Only one stretch of the data below is wanted: the lines from the one with "At what coordinates should I click to accomplish: Click the TRY" through the one with "Select the Hand", repeated exactly.

• Collected data entries:

^^^^^^^^^^^^^^^^

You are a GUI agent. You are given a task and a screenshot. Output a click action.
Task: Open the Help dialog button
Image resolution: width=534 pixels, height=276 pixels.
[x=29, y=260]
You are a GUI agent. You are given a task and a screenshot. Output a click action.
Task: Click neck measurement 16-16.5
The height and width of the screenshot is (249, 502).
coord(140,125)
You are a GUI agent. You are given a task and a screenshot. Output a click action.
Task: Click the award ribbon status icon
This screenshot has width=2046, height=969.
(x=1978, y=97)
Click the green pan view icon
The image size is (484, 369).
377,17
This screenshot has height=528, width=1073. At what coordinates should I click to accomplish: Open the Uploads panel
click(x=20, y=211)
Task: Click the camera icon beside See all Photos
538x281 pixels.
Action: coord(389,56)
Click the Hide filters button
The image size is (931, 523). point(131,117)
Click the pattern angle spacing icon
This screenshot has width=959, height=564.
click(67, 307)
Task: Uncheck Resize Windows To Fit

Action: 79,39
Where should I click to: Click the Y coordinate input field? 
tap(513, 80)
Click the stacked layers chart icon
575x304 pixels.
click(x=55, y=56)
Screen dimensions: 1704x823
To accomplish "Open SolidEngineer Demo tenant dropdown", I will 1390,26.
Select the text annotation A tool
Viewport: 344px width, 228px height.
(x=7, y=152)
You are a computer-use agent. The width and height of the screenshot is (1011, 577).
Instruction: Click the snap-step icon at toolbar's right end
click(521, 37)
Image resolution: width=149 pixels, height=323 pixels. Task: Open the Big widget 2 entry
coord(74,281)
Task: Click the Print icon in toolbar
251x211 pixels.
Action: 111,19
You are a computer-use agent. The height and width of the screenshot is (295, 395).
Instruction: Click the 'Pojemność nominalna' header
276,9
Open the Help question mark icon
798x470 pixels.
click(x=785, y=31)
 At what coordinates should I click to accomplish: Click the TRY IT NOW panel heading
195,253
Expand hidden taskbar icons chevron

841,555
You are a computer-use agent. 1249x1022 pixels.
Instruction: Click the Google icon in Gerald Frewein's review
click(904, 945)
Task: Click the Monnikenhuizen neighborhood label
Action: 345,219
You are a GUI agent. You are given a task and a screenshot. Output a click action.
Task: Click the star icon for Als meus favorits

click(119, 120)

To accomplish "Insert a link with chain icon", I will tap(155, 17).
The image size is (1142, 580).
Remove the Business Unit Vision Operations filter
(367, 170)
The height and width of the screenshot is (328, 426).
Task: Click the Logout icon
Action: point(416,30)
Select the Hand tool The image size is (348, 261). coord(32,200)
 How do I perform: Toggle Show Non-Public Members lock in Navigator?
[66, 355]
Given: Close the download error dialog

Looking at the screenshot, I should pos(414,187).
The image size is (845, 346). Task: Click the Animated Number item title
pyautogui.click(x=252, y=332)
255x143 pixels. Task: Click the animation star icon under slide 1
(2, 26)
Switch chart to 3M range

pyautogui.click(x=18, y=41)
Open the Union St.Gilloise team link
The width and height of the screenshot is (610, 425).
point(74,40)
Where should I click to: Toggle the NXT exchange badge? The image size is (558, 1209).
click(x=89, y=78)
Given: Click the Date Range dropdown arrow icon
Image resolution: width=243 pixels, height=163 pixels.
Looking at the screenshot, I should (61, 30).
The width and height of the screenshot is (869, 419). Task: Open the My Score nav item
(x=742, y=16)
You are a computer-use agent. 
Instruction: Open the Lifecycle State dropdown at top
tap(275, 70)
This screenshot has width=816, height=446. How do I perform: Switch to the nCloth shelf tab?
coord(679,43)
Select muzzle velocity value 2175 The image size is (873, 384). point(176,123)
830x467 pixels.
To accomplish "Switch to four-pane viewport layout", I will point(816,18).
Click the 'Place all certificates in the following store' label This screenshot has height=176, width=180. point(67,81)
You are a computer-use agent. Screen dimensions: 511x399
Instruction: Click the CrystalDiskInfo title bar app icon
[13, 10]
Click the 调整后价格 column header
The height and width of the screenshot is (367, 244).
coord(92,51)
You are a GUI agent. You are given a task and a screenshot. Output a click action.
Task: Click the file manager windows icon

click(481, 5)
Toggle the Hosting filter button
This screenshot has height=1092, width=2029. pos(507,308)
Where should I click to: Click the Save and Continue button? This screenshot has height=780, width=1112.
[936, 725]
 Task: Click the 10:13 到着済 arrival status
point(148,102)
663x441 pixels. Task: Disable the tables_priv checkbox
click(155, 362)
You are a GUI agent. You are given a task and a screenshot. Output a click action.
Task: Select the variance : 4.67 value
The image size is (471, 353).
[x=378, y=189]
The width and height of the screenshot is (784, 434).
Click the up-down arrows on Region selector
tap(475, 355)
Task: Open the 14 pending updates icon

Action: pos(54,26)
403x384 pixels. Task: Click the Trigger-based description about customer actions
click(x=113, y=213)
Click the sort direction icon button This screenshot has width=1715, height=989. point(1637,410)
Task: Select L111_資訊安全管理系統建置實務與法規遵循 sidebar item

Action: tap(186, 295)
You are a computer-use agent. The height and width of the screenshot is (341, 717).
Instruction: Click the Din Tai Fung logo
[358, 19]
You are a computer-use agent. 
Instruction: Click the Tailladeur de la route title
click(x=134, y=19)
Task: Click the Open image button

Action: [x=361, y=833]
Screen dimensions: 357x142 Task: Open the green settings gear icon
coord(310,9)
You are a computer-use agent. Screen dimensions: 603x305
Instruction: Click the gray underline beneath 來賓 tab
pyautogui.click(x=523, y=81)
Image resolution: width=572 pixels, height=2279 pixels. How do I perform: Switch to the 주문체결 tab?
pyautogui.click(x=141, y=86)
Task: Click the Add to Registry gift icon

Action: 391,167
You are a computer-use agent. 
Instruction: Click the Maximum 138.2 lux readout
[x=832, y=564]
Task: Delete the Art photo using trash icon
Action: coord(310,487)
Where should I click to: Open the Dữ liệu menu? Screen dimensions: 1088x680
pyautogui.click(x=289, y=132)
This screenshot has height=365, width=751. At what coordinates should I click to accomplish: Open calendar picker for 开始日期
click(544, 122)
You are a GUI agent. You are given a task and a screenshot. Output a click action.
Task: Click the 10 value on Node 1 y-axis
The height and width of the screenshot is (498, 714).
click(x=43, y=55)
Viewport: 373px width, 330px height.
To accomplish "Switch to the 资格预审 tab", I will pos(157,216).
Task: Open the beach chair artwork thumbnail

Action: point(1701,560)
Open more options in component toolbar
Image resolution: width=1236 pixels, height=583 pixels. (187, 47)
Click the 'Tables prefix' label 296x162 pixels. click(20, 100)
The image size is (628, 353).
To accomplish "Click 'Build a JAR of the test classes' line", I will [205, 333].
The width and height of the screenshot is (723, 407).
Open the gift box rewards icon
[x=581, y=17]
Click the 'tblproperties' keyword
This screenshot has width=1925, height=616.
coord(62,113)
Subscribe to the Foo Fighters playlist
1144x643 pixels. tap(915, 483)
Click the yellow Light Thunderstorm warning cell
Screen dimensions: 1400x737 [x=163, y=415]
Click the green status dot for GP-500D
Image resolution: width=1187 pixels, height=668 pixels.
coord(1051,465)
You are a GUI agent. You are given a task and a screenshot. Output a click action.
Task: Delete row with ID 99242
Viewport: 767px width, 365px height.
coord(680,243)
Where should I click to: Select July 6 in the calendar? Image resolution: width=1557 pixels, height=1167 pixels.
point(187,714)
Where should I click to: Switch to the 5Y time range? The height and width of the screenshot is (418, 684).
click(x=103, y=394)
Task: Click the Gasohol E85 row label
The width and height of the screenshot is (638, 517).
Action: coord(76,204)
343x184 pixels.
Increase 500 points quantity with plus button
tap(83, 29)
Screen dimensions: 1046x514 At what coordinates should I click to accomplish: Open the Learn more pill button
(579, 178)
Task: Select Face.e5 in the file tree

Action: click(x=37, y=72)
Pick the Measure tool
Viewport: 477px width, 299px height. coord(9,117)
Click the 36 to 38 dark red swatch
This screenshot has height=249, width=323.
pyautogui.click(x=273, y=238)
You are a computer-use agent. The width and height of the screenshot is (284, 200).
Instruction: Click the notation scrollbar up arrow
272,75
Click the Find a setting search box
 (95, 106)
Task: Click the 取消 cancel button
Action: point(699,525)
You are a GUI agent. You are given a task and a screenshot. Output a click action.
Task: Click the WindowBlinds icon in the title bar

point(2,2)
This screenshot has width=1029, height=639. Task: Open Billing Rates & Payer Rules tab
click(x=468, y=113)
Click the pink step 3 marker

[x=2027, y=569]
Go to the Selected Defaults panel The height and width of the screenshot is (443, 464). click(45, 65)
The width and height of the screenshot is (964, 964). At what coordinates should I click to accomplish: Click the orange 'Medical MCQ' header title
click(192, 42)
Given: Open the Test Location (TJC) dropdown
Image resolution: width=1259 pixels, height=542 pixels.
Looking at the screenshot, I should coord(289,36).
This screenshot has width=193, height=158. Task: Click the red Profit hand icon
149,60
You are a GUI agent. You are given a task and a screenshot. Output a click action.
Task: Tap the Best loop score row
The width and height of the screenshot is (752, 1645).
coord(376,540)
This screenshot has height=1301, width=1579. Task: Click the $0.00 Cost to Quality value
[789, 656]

^^^^^^^^^^^^^^^^

• Response box:
 At what coordinates should I click to accomplish: Click the TRY IT NOW panel heading
195,253
Expand hidden taskbar icons chevron

841,555
You are a computer-use agent. 1249x1022 pixels.
Instruction: Click the Google icon in Gerald Frewein's review
click(904, 945)
Task: Click the Monnikenhuizen neighborhood label
Action: 345,219
You are a GUI agent. You are given a task and a screenshot. Output a click action.
Task: Click the star icon for Als meus favorits

click(119, 120)

To accomplish "Insert a link with chain icon", I will tap(155, 17).
The image size is (1142, 580).
Remove the Business Unit Vision Operations filter
(367, 170)
The height and width of the screenshot is (328, 426).
Task: Click the Logout icon
Action: point(416,30)
Select the Hand tool The image size is (348, 261). coord(32,200)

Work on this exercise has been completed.